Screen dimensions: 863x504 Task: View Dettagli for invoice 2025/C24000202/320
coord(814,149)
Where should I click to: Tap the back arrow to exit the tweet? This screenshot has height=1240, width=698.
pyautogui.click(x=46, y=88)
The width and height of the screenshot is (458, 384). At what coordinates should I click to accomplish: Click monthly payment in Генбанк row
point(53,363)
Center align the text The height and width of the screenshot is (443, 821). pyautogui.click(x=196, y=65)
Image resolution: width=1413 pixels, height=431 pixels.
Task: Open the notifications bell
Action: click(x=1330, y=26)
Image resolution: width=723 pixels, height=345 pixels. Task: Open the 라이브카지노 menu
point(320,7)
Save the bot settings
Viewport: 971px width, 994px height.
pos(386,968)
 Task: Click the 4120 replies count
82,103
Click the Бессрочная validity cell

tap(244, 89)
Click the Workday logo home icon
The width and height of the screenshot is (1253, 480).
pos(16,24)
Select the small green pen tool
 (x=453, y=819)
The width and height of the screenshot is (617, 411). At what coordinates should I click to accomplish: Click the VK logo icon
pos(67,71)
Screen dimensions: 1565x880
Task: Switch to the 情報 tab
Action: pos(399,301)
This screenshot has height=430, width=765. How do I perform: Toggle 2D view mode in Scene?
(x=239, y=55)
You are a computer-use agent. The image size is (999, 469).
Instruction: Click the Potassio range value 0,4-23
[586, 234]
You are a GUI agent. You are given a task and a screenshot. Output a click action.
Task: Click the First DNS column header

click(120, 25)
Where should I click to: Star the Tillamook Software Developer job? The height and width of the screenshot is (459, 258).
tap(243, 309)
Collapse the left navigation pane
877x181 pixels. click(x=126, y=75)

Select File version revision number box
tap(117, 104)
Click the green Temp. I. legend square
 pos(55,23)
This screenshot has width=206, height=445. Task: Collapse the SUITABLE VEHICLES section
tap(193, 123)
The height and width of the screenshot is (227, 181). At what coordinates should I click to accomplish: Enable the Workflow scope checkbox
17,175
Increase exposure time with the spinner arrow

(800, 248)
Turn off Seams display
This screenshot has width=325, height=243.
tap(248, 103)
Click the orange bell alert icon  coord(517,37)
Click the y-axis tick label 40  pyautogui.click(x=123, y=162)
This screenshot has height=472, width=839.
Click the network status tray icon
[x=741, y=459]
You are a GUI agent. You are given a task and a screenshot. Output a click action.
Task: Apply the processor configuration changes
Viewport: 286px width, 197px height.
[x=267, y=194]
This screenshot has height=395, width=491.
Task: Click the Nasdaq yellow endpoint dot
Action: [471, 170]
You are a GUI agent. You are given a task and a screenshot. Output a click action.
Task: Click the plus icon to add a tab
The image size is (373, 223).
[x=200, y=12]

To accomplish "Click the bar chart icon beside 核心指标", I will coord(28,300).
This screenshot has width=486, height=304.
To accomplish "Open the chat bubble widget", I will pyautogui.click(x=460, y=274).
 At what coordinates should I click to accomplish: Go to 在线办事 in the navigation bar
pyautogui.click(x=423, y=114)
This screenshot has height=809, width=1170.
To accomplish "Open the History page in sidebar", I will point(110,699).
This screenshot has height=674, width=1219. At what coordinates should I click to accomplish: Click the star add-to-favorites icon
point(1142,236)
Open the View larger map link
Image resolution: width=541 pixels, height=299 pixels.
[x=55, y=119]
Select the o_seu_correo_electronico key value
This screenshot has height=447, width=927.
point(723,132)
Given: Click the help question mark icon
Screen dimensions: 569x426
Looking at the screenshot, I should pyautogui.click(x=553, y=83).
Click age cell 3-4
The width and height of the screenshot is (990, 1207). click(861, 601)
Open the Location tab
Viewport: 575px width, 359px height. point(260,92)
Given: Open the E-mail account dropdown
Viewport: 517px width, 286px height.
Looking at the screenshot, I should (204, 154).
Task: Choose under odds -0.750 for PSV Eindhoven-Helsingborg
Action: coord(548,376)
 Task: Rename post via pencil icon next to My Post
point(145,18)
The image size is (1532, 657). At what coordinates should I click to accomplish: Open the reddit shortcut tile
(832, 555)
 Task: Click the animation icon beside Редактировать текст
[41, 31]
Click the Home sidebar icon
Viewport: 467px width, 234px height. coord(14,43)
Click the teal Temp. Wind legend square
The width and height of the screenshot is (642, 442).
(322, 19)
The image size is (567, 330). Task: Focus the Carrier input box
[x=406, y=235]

______________________________

• [Work order]: Look above for the line containing "This screenshot has width=486, height=304.". Output from there through the line containing "This screenshot has height=809, width=1170.", exactly and inclusively.

• [The answer]:
This screenshot has width=486, height=304.
To accomplish "Open the chat bubble widget", I will pyautogui.click(x=460, y=274).
 At what coordinates should I click to accomplish: Go to 在线办事 in the navigation bar
pyautogui.click(x=423, y=114)
This screenshot has height=809, width=1170.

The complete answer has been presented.